● **TASK STATEMENT**: Keeping every character as it is, transcribe the entries below.

=====

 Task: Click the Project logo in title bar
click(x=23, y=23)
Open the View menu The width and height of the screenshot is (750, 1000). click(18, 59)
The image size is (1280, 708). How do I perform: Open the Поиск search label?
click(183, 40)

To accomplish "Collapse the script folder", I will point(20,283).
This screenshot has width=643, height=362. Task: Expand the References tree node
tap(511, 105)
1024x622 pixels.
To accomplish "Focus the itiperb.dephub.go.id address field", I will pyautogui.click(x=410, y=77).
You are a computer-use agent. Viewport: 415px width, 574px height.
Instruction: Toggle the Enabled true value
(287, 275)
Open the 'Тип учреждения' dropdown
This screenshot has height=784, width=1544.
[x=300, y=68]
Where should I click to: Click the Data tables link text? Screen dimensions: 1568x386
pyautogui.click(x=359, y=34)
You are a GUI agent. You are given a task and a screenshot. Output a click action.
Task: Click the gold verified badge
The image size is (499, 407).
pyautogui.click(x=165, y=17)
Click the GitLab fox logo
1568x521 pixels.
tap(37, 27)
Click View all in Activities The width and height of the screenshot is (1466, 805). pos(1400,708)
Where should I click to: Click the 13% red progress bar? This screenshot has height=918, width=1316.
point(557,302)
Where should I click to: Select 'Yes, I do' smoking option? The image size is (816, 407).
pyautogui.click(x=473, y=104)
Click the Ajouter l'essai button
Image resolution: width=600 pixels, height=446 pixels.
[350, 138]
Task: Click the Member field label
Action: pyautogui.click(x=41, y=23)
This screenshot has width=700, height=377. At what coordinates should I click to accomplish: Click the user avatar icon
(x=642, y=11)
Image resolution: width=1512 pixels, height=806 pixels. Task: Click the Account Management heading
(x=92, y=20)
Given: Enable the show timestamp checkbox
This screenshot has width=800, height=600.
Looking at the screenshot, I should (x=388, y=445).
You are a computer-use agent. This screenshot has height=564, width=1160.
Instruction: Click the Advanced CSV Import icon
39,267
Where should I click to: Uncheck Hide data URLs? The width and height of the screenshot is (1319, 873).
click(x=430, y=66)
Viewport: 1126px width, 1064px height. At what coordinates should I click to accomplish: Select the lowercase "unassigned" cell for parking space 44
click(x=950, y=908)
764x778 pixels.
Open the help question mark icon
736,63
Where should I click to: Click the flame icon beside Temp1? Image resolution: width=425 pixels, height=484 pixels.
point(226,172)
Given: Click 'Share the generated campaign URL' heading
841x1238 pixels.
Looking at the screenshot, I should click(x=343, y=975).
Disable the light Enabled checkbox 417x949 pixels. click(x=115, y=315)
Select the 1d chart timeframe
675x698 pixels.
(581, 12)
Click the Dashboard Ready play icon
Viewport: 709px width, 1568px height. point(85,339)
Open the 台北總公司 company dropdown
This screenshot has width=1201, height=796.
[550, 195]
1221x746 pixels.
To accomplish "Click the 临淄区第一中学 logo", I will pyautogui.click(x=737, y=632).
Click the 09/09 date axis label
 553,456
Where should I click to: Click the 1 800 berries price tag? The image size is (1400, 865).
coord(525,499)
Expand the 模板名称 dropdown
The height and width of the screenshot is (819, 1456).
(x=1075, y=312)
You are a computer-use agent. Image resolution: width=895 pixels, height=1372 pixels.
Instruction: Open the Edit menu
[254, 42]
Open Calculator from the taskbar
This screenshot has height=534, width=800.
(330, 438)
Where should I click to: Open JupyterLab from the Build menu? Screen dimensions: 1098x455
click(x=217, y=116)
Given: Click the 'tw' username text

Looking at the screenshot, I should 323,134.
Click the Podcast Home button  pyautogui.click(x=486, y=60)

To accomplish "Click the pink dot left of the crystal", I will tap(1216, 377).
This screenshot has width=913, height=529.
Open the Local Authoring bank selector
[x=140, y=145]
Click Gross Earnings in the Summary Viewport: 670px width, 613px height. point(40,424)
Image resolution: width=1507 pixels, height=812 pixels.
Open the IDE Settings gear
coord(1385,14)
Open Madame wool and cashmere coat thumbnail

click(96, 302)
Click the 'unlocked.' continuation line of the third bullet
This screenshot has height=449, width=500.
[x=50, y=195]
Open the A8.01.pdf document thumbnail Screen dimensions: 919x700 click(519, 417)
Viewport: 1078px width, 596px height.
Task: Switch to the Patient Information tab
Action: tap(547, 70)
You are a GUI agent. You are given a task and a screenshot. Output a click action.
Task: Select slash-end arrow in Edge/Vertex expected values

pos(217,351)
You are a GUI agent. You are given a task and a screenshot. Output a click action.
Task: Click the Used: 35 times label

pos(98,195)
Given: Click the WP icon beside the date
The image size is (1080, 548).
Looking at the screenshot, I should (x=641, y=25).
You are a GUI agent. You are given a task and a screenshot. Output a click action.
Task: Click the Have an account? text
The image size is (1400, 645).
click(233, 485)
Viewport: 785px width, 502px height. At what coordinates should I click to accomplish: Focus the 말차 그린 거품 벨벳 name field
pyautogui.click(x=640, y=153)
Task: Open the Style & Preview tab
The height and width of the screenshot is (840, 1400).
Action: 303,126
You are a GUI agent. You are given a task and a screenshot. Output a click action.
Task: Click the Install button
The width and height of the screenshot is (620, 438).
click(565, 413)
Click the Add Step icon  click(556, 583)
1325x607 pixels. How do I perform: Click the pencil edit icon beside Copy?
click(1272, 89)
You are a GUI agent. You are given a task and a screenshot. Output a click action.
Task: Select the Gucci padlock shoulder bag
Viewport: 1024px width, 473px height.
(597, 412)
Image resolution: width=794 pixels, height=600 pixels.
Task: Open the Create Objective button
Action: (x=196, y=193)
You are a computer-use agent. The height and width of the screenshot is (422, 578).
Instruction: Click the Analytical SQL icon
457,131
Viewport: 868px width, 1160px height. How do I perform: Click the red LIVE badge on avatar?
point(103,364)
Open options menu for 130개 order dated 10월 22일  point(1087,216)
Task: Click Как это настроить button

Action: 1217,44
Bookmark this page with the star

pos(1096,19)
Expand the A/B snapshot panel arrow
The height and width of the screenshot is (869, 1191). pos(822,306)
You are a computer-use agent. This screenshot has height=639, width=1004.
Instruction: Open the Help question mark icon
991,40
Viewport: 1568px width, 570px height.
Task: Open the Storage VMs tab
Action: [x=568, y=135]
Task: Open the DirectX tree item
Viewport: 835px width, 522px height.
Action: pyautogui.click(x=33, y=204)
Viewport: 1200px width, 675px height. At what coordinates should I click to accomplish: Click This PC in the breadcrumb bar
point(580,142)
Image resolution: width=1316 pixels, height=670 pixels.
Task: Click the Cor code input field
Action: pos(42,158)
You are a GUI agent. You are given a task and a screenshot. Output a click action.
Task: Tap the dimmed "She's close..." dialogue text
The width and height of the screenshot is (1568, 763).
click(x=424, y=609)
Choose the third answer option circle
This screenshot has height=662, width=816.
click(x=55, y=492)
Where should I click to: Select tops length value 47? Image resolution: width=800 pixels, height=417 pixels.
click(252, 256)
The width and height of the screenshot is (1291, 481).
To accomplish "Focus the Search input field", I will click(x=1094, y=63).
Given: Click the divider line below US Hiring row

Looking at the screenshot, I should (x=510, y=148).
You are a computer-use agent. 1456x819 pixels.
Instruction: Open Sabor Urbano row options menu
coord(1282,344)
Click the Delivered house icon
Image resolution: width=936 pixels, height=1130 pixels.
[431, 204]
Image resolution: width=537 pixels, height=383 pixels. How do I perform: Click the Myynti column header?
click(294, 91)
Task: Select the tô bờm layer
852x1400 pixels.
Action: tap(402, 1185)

=====

● **TASK ANSWER**:
 Task: Click the Project logo in title bar
click(x=23, y=23)
Open the View menu The width and height of the screenshot is (750, 1000). click(18, 59)
The image size is (1280, 708). How do I perform: Open the Поиск search label?
click(183, 40)

To accomplish "Collapse the script folder", I will point(20,283).
This screenshot has width=643, height=362. Task: Expand the References tree node
tap(511, 105)
1024x622 pixels.
To accomplish "Focus the itiperb.dephub.go.id address field", I will pyautogui.click(x=410, y=77).
You are a computer-use agent. Viewport: 415px width, 574px height.
Instruction: Toggle the Enabled true value
(287, 275)
Open the 'Тип учреждения' dropdown
This screenshot has height=784, width=1544.
[x=300, y=68]
Where should I click to: Click the Data tables link text? Screen dimensions: 1568x386
pyautogui.click(x=359, y=34)
You are a GUI agent. You are given a task and a screenshot. Output a click action.
Task: Click the gold verified badge
The image size is (499, 407).
pyautogui.click(x=165, y=17)
Click the GitLab fox logo
1568x521 pixels.
tap(37, 27)
Click View all in Activities The width and height of the screenshot is (1466, 805). pos(1400,708)
Where should I click to: Click the 13% red progress bar? This screenshot has height=918, width=1316.
point(557,302)
Where should I click to: Select 'Yes, I do' smoking option? The image size is (816, 407).
pyautogui.click(x=473, y=104)
Click the Ajouter l'essai button
Image resolution: width=600 pixels, height=446 pixels.
[350, 138]
Task: Click the Member field label
Action: pyautogui.click(x=41, y=23)
This screenshot has width=700, height=377. At what coordinates should I click to accomplish: Click the user avatar icon
(x=642, y=11)
Image resolution: width=1512 pixels, height=806 pixels. Task: Click the Account Management heading
(x=92, y=20)
Given: Enable the show timestamp checkbox
This screenshot has width=800, height=600.
Looking at the screenshot, I should (x=388, y=445).
You are a computer-use agent. This screenshot has height=564, width=1160.
Instruction: Click the Advanced CSV Import icon
39,267
Where should I click to: Uncheck Hide data URLs? The width and height of the screenshot is (1319, 873).
click(x=430, y=66)
Viewport: 1126px width, 1064px height. At what coordinates should I click to accomplish: Select the lowercase "unassigned" cell for parking space 44
click(x=950, y=908)
764x778 pixels.
Open the help question mark icon
736,63
Where should I click to: Click the flame icon beside Temp1? Image resolution: width=425 pixels, height=484 pixels.
point(226,172)
Given: Click 'Share the generated campaign URL' heading
841x1238 pixels.
Looking at the screenshot, I should click(x=343, y=975).
Disable the light Enabled checkbox 417x949 pixels. click(x=115, y=315)
Select the 1d chart timeframe
675x698 pixels.
(581, 12)
Click the Dashboard Ready play icon
Viewport: 709px width, 1568px height. point(85,339)
Open the 台北總公司 company dropdown
This screenshot has width=1201, height=796.
[550, 195]
1221x746 pixels.
To accomplish "Click the 临淄区第一中学 logo", I will pyautogui.click(x=737, y=632).
Click the 09/09 date axis label
 553,456
Where should I click to: Click the 1 800 berries price tag? The image size is (1400, 865).
coord(525,499)
Expand the 模板名称 dropdown
The height and width of the screenshot is (819, 1456).
(x=1075, y=312)
You are a computer-use agent. Image resolution: width=895 pixels, height=1372 pixels.
Instruction: Open the Edit menu
[254, 42]
Open Calculator from the taskbar
This screenshot has height=534, width=800.
(330, 438)
Where should I click to: Open JupyterLab from the Build menu? Screen dimensions: 1098x455
click(x=217, y=116)
Given: Click the 'tw' username text

Looking at the screenshot, I should 323,134.
Click the Podcast Home button  pyautogui.click(x=486, y=60)

To accomplish "Click the pink dot left of the crystal", I will tap(1216, 377).
This screenshot has width=913, height=529.
Open the Local Authoring bank selector
[x=140, y=145]
Click Gross Earnings in the Summary Viewport: 670px width, 613px height. point(40,424)
Image resolution: width=1507 pixels, height=812 pixels.
Open the IDE Settings gear
coord(1385,14)
Open Madame wool and cashmere coat thumbnail

click(96, 302)
Click the 'unlocked.' continuation line of the third bullet
This screenshot has height=449, width=500.
[x=50, y=195]
Open the A8.01.pdf document thumbnail Screen dimensions: 919x700 click(519, 417)
Viewport: 1078px width, 596px height.
Task: Switch to the Patient Information tab
Action: tap(547, 70)
You are a GUI agent. You are given a task and a screenshot. Output a click action.
Task: Select slash-end arrow in Edge/Vertex expected values

pos(217,351)
You are a GUI agent. You are given a task and a screenshot. Output a click action.
Task: Click the Used: 35 times label

pos(98,195)
Given: Click the WP icon beside the date
The image size is (1080, 548).
Looking at the screenshot, I should (x=641, y=25).
You are a GUI agent. You are given a task and a screenshot. Output a click action.
Task: Click the Have an account? text
The image size is (1400, 645).
click(233, 485)
Viewport: 785px width, 502px height. At what coordinates should I click to accomplish: Focus the 말차 그린 거품 벨벳 name field
pyautogui.click(x=640, y=153)
Task: Open the Style & Preview tab
The height and width of the screenshot is (840, 1400).
Action: 303,126
You are a GUI agent. You are given a task and a screenshot. Output a click action.
Task: Click the Install button
The width and height of the screenshot is (620, 438).
click(565, 413)
Click the Add Step icon  click(556, 583)
1325x607 pixels. How do I perform: Click the pencil edit icon beside Copy?
click(1272, 89)
You are a GUI agent. You are given a task and a screenshot. Output a click action.
Task: Select the Gucci padlock shoulder bag
Viewport: 1024px width, 473px height.
(597, 412)
Image resolution: width=794 pixels, height=600 pixels.
Task: Open the Create Objective button
Action: (x=196, y=193)
You are a computer-use agent. The height and width of the screenshot is (422, 578).
Instruction: Click the Analytical SQL icon
457,131
Viewport: 868px width, 1160px height. How do I perform: Click the red LIVE badge on avatar?
point(103,364)
Open options menu for 130개 order dated 10월 22일  point(1087,216)
Task: Click Как это настроить button

Action: 1217,44
Bookmark this page with the star

pos(1096,19)
Expand the A/B snapshot panel arrow
The height and width of the screenshot is (869, 1191). pos(822,306)
You are a computer-use agent. This screenshot has height=639, width=1004.
Instruction: Open the Help question mark icon
991,40
Viewport: 1568px width, 570px height.
Task: Open the Storage VMs tab
Action: [x=568, y=135]
Task: Open the DirectX tree item
Viewport: 835px width, 522px height.
Action: pyautogui.click(x=33, y=204)
Viewport: 1200px width, 675px height. At what coordinates should I click to accomplish: Click This PC in the breadcrumb bar
point(580,142)
Image resolution: width=1316 pixels, height=670 pixels.
Task: Click the Cor code input field
Action: pos(42,158)
You are a GUI agent. You are given a task and a screenshot. Output a click action.
Task: Tap the dimmed "She's close..." dialogue text
The width and height of the screenshot is (1568, 763).
click(x=424, y=609)
Choose the third answer option circle
This screenshot has height=662, width=816.
click(x=55, y=492)
Where should I click to: Select tops length value 47? Image resolution: width=800 pixels, height=417 pixels.
click(252, 256)
The width and height of the screenshot is (1291, 481).
To accomplish "Focus the Search input field", I will click(x=1094, y=63).
Given: Click the divider line below US Hiring row

Looking at the screenshot, I should (x=510, y=148).
You are a computer-use agent. 1456x819 pixels.
Instruction: Open Sabor Urbano row options menu
coord(1282,344)
Click the Delivered house icon
Image resolution: width=936 pixels, height=1130 pixels.
[431, 204]
Image resolution: width=537 pixels, height=383 pixels. How do I perform: Click the Myynti column header?
click(294, 91)
Task: Select the tô bờm layer
852x1400 pixels.
Action: tap(402, 1185)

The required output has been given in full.